On Wed Feb 03 1999 at 14:11, Sangohn Christian wrote:
> I need help with the following. PPP makes a lot of output on my console.
> Is this OK?
Completely harmless. It's just the PPP protocol's way of saying "hi,
are you still there at the other end of the link".
Turn off the echo request parameter in your /etc/ppp/options file, and
stop syslog from spitting these messges out to /dev/console
You'll have to read the man pages for pppd and syslogd, and check
/etc/syslog.conf to see what log service pppd uses and to change what
syslogd is doing with them.
> pppd[393]: sent [LCP EchoReq id=0x2 magic=0xcd6630a1]
> pppd[393]: rcvd [LCP EchoRep id=0x2 magic=0x0]
> pppd[393]: sent [LCP EchoReq id=0x3 magic=0xcd6630a1]
> pppd[393]: rcvd [LCP EchoRep id=0x3 magic=0x0]
> pppd[393]: sent [LCP EchoReq id=0x4 magic=0xcd6630a1]
> pppd[393]: rcvd [LCP EchoRep id=0x4 magic=0x0]
> pppd[393]: sent [LCP EchoReq id=0x5 magic=0xcd6630a1]
> pppd[393]: rcvd [LCP EchoRep id=0x5 magic=0x0]
> pppd[393]: sent [LCP EchoReq id=0x6 magic=0xcd6630a1]
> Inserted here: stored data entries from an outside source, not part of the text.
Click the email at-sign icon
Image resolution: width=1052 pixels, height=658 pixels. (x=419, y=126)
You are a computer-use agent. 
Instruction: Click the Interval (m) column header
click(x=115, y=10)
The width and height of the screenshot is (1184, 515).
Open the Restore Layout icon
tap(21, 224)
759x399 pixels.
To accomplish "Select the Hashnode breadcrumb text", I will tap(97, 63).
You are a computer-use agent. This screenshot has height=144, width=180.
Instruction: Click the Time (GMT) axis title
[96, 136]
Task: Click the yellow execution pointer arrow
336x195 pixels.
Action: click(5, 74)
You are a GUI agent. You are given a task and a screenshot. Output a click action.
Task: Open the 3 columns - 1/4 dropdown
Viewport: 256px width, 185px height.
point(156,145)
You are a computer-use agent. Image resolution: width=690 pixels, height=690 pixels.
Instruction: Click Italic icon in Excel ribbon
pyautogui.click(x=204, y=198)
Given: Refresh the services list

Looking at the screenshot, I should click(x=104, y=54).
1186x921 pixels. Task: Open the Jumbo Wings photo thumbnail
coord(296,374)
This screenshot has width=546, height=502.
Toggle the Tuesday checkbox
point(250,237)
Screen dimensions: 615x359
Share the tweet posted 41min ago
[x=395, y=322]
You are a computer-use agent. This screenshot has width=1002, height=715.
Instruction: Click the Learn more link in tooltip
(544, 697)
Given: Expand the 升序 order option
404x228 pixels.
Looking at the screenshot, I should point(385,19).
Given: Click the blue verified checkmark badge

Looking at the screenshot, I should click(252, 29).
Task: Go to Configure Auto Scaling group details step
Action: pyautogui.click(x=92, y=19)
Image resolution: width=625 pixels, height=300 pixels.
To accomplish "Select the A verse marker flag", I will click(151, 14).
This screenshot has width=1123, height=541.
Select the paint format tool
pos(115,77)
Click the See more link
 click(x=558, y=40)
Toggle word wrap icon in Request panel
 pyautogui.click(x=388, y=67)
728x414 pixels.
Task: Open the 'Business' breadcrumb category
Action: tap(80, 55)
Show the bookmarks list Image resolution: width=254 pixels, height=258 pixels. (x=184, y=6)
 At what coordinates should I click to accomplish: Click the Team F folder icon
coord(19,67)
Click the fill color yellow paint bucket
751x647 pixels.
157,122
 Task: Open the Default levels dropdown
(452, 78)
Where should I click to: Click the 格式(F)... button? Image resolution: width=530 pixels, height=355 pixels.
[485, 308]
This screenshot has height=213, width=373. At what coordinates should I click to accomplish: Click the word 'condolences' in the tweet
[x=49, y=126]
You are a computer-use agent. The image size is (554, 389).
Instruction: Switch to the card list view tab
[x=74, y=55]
> pppd[393]: rcvd [LCP EchoRep id=0x6 magic=0x0]
> pppd[393]: sent [LCP EchoReq id=0x7 magic=0xcd6630a1]
> pppd[393]: rcvd [LCP EchoRep id=0x7 magic=0x0]
Prior to the 2.2 versions of pppd, these EchoReq LCP (Link Control
Protocol) packets were only sent during periods of inactivity. (The
idea was to see if the link was still alive). However, the post 2.2
versions seem to do this regardless of the data traffic over the link.
Beats me why this has changed. It's a bloody nusiance, IMHO.